**WHAT YOU ARE ASKED TO DO**. Retype everything in the listing from the line containing "Jake Group (282, 1396)" down to the line containing "EN (364, 35)", including both of those lines.

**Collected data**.
* Start *

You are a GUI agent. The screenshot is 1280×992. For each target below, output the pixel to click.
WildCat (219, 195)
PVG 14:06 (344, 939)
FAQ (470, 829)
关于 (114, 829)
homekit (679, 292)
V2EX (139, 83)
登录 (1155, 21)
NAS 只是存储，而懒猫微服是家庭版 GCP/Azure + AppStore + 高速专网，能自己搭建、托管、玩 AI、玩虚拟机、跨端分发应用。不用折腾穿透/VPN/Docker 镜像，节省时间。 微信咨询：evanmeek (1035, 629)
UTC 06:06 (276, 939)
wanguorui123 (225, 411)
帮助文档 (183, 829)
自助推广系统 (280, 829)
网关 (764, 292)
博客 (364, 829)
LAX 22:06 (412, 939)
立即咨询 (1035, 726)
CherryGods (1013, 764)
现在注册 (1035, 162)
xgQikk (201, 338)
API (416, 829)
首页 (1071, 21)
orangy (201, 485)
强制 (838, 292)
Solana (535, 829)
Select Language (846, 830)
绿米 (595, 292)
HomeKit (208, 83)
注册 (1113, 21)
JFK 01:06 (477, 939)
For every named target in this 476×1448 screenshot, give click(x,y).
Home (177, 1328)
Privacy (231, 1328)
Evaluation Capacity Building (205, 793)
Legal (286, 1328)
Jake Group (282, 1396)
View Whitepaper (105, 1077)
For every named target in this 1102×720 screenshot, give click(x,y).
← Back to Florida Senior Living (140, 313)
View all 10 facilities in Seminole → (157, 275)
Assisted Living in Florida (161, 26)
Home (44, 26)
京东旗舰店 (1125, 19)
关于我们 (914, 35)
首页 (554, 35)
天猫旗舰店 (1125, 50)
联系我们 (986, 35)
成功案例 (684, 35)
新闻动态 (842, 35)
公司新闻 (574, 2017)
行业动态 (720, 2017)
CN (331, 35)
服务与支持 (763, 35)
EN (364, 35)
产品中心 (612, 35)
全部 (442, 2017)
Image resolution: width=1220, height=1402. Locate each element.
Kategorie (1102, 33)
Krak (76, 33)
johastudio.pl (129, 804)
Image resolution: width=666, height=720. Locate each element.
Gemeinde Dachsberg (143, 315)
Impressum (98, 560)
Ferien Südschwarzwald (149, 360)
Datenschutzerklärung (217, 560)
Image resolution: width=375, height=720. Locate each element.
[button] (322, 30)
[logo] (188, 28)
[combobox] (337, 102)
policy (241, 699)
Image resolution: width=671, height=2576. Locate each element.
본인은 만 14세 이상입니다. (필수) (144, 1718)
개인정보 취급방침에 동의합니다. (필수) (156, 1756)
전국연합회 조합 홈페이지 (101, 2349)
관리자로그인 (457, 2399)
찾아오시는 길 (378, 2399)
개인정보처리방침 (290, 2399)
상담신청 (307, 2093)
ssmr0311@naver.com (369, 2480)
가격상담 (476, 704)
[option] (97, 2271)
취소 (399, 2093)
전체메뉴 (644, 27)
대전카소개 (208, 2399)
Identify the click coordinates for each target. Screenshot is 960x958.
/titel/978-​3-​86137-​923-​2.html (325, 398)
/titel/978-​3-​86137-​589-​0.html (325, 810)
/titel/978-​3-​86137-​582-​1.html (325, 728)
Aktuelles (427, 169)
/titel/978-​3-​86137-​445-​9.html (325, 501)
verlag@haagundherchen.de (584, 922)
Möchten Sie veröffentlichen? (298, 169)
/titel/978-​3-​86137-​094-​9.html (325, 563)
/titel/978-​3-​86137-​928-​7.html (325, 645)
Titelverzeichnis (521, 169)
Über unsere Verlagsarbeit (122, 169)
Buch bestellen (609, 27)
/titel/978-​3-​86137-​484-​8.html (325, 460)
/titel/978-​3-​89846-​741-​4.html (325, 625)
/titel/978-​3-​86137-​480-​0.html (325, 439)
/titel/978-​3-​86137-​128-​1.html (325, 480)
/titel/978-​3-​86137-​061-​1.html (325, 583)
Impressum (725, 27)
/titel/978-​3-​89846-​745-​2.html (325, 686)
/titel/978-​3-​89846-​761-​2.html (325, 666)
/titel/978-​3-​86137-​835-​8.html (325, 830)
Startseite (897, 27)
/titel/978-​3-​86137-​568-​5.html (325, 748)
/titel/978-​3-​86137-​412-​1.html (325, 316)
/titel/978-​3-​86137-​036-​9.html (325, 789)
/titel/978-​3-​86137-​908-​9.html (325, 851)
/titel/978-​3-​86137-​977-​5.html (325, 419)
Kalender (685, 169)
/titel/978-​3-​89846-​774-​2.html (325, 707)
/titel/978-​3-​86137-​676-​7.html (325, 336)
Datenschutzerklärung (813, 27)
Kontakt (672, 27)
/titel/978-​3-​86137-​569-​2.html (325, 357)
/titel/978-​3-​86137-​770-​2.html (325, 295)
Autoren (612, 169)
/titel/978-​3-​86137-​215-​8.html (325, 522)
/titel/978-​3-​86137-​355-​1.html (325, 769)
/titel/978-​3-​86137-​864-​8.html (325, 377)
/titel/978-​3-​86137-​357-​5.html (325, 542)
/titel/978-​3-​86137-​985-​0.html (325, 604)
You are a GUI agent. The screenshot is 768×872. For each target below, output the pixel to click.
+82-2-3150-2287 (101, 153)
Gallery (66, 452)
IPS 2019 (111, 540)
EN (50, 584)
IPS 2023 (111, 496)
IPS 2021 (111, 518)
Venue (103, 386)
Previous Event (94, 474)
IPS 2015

* End *

**SOLUTION BELOW**.
Jake Group (282, 1396)
View Whitepaper (105, 1077)
For every named target in this 1102×720 screenshot, give click(x,y).
← Back to Florida Senior Living (140, 313)
View all 10 facilities in Seminole → (157, 275)
Assisted Living in Florida (161, 26)
Home (44, 26)
京东旗舰店 (1125, 19)
关于我们 (914, 35)
首页 (554, 35)
天猫旗舰店 (1125, 50)
联系我们 (986, 35)
成功案例 (684, 35)
新闻动态 (842, 35)
公司新闻 (574, 2017)
行业动态 (720, 2017)
CN (331, 35)
服务与支持 (763, 35)
EN (364, 35)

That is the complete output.